#### [WHAT YOU NEED TO DO]
Go through the entries and say how many lines contain the string "taskbar". The number is the whole answer.

#### [RECORDS TO USE]
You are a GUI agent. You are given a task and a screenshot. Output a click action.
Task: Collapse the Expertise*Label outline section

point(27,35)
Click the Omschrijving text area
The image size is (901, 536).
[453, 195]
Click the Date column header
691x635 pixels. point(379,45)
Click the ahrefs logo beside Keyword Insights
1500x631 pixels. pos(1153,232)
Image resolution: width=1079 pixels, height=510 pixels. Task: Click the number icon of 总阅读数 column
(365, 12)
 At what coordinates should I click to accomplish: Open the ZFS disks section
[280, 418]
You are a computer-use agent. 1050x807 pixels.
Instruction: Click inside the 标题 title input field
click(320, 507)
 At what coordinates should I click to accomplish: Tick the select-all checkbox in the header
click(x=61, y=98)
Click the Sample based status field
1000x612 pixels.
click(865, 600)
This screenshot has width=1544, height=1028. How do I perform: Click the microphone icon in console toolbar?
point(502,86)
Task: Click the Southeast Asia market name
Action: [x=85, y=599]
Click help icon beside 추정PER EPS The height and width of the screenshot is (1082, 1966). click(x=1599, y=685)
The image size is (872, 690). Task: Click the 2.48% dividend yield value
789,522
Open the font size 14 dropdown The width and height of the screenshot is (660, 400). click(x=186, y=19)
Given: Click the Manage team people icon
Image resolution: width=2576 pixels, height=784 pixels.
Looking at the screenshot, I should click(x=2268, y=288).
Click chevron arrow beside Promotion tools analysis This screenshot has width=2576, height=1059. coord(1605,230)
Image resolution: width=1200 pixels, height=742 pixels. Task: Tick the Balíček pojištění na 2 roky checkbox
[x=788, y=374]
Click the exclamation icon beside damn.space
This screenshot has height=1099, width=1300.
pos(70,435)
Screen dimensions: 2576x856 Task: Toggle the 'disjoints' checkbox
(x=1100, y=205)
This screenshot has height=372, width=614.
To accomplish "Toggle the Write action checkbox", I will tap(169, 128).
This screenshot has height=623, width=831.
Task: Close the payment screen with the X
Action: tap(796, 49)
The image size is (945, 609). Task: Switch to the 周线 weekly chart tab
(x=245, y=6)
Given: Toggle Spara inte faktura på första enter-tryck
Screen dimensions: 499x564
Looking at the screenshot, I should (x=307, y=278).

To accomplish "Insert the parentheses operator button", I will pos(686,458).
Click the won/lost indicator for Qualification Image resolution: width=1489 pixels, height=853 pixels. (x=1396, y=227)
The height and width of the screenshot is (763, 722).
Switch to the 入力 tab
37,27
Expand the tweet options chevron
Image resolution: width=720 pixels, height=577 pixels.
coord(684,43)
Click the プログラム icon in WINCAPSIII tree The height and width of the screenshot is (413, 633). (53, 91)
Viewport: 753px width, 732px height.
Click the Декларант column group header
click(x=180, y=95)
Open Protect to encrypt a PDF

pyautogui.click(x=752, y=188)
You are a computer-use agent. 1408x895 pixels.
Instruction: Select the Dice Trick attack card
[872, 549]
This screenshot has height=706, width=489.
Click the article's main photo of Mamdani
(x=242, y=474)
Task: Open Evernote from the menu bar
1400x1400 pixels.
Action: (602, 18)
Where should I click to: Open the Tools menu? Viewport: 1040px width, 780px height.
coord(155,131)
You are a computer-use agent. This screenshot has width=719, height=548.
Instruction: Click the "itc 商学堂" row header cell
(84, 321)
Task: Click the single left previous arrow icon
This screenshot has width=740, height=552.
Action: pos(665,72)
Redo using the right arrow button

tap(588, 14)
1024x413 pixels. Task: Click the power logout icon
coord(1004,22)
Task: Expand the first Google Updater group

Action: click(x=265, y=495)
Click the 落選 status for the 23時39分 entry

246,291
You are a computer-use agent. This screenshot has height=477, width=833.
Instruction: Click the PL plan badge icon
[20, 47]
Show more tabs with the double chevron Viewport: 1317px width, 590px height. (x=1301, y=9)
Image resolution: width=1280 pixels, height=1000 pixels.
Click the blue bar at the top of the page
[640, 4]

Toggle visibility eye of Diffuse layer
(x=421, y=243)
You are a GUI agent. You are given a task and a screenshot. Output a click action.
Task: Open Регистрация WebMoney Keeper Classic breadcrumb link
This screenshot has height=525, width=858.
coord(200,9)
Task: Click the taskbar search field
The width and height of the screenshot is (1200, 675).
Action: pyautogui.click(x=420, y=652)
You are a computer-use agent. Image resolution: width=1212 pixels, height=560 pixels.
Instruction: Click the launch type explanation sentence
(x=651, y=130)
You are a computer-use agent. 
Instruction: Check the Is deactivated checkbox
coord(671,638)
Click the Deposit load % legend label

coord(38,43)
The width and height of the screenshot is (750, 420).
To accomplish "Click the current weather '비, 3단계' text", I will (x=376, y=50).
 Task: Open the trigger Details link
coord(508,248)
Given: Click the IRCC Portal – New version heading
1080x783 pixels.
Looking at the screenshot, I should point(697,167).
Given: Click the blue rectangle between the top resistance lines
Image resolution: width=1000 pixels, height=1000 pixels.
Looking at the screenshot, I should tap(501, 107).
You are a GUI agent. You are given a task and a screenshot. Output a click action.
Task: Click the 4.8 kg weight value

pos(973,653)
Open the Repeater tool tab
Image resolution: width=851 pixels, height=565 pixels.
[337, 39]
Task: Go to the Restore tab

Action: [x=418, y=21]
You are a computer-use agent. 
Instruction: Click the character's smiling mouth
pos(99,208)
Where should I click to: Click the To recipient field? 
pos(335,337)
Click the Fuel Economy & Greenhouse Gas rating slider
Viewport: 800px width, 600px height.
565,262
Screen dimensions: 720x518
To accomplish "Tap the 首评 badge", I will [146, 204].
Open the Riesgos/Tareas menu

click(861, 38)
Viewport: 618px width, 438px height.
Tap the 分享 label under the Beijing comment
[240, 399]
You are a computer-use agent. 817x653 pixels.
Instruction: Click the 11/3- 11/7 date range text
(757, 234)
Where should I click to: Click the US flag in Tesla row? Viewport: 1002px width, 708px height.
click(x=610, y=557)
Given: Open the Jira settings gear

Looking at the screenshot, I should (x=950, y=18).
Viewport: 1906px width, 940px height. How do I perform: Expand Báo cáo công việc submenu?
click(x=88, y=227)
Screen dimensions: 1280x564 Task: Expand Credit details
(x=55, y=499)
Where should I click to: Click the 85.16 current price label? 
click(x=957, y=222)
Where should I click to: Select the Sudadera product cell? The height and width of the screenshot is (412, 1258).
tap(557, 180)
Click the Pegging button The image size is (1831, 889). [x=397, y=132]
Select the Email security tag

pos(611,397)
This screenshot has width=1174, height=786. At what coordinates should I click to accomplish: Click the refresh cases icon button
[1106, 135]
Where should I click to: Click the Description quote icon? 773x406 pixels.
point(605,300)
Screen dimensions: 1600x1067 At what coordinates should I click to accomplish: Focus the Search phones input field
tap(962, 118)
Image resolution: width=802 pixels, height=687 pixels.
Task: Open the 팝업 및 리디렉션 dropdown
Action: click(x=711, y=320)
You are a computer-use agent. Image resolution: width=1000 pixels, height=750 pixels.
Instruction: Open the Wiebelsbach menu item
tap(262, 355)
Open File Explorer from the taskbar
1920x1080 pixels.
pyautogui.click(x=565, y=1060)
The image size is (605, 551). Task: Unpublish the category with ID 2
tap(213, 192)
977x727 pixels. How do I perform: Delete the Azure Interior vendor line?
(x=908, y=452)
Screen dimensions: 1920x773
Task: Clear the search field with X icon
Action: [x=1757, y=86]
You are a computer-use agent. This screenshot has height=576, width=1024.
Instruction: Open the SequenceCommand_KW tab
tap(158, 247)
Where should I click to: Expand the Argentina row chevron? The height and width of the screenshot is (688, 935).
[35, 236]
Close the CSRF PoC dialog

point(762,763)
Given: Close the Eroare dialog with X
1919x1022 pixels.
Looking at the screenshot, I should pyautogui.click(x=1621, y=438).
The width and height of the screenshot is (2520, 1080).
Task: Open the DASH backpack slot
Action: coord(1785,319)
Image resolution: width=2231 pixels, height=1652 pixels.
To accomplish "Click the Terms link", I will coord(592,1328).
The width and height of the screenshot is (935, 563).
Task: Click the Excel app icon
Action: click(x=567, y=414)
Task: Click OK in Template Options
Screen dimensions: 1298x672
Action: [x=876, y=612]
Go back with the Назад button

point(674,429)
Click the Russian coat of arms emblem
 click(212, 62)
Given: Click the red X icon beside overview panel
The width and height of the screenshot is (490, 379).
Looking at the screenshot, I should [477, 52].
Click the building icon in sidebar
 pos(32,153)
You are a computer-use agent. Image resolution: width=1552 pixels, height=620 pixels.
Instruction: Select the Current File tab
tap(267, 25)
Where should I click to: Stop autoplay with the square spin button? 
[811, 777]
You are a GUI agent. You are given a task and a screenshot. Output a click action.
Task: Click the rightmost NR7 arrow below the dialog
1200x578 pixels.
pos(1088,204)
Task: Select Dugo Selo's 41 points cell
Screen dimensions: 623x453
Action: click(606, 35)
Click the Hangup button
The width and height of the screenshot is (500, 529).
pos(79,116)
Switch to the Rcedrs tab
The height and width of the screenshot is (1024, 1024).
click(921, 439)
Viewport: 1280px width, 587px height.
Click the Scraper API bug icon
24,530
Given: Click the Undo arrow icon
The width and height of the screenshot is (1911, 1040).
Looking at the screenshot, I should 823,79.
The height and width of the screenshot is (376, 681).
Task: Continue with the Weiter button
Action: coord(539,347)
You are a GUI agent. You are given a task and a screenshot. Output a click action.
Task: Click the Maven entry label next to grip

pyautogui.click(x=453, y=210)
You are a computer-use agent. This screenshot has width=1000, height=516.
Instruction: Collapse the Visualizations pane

#### [REPLY TO THE TASK]
2